Hounslow Hockey Club was a field hockey club based at Duke's Meadows, Chiswick, West London and was formed in 1901, initially playing at a variety of locations in the Hounslow Area until becoming a section of Hounslow Cricket and Sports Club, sited at Church Meadow in Hounslow West, circa 1923. The Ladies Hockey club formally became a member of Hounslow Cricket and Sports Club in 1925.

In 1936 the club merged with the Brondesbury Club, enabling access to fixtures with the leading teams in the sport. The resulting Hounslow and Brondesbury continued playing, with great success, until being disbanded during World War 2. The club restarted in 1945-46 as Hounslow Hockey Club, continuing to be based at Church Meadow until 1993, when the Club separated from Hounslow Cricket and Sports Club and relocated to Duke's Meadow, where a purpose built water based synthetic pitch had been constructed.

During the period from the late 1950s onwards the men's section became one of the premier hockey clubs in the country, with much success in the London League and subsequently, following its formation, in the National League. The Club also achieved great success in cup hockey, with multiple wins in the Hockey Association Cup and the European Cup in 1990.

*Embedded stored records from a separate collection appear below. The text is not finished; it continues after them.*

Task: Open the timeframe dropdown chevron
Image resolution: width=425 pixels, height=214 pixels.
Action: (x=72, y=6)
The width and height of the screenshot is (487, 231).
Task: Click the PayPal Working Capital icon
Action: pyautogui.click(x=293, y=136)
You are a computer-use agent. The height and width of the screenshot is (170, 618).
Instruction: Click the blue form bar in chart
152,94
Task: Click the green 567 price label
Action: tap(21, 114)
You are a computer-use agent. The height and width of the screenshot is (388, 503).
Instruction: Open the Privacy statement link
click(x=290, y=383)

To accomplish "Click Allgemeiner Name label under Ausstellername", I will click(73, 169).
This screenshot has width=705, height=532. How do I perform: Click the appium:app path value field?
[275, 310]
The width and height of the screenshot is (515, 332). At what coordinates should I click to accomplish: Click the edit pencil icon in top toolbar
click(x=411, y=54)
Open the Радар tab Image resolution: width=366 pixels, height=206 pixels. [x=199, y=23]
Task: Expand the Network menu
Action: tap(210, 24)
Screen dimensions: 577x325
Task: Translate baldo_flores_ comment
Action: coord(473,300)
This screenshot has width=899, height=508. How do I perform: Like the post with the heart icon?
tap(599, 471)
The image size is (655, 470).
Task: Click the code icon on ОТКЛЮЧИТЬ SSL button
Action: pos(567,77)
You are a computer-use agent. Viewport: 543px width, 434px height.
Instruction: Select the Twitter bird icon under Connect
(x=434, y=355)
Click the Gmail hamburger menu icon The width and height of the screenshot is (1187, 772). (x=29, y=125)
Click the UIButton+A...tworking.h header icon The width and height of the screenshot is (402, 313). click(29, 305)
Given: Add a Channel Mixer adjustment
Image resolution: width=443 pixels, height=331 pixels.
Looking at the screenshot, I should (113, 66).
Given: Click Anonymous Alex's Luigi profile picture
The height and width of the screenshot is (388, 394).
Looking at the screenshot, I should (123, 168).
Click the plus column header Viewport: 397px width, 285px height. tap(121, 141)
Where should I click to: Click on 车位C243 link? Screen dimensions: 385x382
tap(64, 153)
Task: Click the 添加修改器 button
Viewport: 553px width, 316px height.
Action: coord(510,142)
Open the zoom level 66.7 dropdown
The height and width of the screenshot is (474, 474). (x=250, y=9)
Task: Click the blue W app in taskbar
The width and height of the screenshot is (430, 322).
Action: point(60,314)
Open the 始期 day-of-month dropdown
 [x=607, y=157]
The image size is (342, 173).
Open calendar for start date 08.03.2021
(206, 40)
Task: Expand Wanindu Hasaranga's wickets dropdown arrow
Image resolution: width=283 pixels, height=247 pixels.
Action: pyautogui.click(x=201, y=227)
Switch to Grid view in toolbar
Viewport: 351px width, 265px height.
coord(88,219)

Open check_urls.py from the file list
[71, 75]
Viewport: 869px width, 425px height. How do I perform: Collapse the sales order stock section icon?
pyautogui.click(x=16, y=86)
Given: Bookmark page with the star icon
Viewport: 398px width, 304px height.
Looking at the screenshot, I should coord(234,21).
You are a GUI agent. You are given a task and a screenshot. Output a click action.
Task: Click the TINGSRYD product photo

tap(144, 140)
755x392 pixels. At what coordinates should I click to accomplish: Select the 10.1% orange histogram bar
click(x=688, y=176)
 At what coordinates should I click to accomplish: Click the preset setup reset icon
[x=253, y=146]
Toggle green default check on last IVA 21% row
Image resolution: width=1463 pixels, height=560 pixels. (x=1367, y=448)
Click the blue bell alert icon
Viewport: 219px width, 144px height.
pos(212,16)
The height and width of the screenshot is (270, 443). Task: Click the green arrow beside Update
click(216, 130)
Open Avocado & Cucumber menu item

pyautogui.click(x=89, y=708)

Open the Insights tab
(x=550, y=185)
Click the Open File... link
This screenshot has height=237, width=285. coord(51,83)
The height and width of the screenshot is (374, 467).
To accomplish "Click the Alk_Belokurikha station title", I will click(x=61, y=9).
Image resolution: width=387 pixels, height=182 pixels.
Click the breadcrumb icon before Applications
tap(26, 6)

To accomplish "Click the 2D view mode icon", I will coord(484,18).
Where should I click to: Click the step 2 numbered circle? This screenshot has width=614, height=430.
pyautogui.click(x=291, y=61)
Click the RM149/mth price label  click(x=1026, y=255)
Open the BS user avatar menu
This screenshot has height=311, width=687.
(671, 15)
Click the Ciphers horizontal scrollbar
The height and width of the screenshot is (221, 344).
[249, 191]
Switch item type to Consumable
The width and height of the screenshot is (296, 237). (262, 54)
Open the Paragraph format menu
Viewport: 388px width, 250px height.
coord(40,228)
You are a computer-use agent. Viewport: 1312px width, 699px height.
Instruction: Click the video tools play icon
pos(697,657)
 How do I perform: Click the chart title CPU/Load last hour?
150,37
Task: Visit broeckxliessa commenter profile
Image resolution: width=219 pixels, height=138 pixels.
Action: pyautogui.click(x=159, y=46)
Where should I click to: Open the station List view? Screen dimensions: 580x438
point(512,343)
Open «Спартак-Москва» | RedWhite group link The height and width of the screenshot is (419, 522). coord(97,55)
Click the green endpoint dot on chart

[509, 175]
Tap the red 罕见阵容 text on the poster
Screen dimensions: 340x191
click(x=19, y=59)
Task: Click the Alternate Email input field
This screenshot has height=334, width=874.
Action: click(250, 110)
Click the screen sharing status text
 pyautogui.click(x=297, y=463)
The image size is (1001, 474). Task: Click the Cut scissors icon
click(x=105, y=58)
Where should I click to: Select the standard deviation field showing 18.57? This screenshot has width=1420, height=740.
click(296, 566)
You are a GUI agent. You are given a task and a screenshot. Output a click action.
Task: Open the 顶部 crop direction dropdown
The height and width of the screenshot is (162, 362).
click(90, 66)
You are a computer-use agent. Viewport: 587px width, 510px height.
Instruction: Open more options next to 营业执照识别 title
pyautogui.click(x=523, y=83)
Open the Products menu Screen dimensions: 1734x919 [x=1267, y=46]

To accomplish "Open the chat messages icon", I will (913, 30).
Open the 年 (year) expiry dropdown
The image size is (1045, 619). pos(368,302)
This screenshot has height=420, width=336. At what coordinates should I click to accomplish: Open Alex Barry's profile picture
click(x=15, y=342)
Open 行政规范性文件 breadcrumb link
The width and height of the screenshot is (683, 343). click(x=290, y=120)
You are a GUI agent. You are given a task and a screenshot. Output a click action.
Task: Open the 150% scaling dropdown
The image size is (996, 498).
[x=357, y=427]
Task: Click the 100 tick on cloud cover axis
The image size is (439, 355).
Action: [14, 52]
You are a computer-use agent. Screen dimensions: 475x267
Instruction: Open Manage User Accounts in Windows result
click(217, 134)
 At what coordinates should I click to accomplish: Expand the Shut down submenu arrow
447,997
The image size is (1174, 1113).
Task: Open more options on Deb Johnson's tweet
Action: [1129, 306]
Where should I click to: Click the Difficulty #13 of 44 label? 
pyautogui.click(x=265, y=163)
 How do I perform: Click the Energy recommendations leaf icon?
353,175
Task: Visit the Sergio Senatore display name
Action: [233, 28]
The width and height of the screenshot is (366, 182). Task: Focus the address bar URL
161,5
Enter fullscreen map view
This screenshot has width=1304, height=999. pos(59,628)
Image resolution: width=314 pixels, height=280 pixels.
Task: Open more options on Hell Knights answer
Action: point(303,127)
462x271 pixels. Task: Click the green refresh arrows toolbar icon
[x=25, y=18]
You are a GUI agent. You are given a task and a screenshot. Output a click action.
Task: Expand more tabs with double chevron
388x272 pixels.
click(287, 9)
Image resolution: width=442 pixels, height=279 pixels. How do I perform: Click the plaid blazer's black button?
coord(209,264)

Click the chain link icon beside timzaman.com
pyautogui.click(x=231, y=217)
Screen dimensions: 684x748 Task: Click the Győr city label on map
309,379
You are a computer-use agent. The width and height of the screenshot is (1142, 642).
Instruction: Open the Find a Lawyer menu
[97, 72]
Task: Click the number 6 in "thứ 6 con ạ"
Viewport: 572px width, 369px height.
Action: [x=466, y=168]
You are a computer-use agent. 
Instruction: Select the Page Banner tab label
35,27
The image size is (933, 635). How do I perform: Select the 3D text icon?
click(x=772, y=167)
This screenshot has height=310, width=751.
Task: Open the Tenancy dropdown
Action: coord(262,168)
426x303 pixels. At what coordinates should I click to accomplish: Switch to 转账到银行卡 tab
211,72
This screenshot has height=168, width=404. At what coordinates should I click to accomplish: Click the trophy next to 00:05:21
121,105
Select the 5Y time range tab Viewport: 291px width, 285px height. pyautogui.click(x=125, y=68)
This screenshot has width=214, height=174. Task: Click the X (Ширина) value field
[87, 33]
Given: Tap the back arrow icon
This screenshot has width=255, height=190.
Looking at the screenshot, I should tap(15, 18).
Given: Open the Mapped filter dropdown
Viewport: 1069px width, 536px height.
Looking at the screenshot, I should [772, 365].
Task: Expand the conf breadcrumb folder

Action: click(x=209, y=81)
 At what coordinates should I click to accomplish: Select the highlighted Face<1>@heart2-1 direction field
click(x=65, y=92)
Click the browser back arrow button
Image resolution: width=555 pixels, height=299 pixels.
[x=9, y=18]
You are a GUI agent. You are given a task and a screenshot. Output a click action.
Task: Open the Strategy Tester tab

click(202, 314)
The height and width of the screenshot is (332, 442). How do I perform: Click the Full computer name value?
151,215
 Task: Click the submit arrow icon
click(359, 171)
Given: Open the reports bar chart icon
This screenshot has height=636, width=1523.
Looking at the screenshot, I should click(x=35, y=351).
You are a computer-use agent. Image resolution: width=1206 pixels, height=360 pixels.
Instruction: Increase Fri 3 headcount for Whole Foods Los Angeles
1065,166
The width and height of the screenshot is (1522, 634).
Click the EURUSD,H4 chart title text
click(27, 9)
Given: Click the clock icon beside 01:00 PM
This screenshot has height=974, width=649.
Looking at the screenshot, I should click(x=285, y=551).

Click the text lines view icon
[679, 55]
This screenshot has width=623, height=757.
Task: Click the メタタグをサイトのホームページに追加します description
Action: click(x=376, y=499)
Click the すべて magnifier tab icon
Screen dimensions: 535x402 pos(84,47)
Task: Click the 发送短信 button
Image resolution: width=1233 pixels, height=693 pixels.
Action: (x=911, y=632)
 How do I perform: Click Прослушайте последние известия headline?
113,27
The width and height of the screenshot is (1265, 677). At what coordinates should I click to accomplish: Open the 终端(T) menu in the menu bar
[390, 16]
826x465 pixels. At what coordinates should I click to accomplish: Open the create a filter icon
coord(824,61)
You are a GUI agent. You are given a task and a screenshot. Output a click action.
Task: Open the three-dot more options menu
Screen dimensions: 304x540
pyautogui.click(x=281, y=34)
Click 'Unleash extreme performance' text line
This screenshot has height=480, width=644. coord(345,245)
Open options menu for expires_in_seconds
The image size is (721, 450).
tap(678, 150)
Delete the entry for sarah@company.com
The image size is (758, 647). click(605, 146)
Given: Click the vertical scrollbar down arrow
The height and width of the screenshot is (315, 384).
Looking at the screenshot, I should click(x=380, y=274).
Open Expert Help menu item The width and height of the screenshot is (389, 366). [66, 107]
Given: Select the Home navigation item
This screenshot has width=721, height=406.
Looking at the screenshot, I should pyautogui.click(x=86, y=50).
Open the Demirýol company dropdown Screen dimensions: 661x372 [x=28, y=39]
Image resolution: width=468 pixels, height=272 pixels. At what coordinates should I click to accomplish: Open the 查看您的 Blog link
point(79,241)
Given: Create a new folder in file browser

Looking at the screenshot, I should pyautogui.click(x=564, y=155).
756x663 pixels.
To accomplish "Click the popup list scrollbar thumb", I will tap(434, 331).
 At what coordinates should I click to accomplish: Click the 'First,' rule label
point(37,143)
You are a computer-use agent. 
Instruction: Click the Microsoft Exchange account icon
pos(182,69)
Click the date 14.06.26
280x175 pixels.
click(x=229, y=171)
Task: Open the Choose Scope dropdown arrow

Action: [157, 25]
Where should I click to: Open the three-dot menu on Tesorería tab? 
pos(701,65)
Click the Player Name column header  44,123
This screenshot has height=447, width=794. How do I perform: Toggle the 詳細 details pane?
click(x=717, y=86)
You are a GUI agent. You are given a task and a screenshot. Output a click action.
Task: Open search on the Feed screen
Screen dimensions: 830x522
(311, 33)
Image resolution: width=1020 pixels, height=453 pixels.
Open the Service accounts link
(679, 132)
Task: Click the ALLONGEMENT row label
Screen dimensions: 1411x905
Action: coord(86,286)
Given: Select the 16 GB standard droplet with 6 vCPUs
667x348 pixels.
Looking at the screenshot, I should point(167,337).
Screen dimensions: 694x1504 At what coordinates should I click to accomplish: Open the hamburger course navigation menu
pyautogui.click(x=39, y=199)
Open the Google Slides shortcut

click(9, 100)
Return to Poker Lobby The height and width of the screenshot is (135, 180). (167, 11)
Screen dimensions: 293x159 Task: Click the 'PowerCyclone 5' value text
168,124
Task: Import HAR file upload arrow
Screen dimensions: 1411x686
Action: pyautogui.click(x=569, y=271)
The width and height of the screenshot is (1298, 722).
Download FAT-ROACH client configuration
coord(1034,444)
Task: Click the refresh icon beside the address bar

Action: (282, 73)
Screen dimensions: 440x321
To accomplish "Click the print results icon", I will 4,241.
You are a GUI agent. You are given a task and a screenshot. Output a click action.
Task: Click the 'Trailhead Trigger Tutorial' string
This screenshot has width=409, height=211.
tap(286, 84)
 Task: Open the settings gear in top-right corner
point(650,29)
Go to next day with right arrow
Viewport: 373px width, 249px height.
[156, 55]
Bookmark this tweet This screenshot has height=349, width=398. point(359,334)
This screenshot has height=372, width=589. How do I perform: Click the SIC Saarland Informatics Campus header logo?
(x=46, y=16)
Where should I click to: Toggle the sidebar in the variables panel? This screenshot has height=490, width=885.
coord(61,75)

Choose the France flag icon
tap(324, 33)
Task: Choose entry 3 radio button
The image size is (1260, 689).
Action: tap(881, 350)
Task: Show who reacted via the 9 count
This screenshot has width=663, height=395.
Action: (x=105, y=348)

The move to Duke's Meadow provided access to a first class pitch and the success of the men's 1st XI continued into the mid-nineties. However, during this period membership numbers of both men's and women's sections declined. Retirement of many key members of the men's 1st XI, who could not be easily replaced, resulted in relegation through the leagues and loss of status, reinforcing the difficulty in recruiting new members.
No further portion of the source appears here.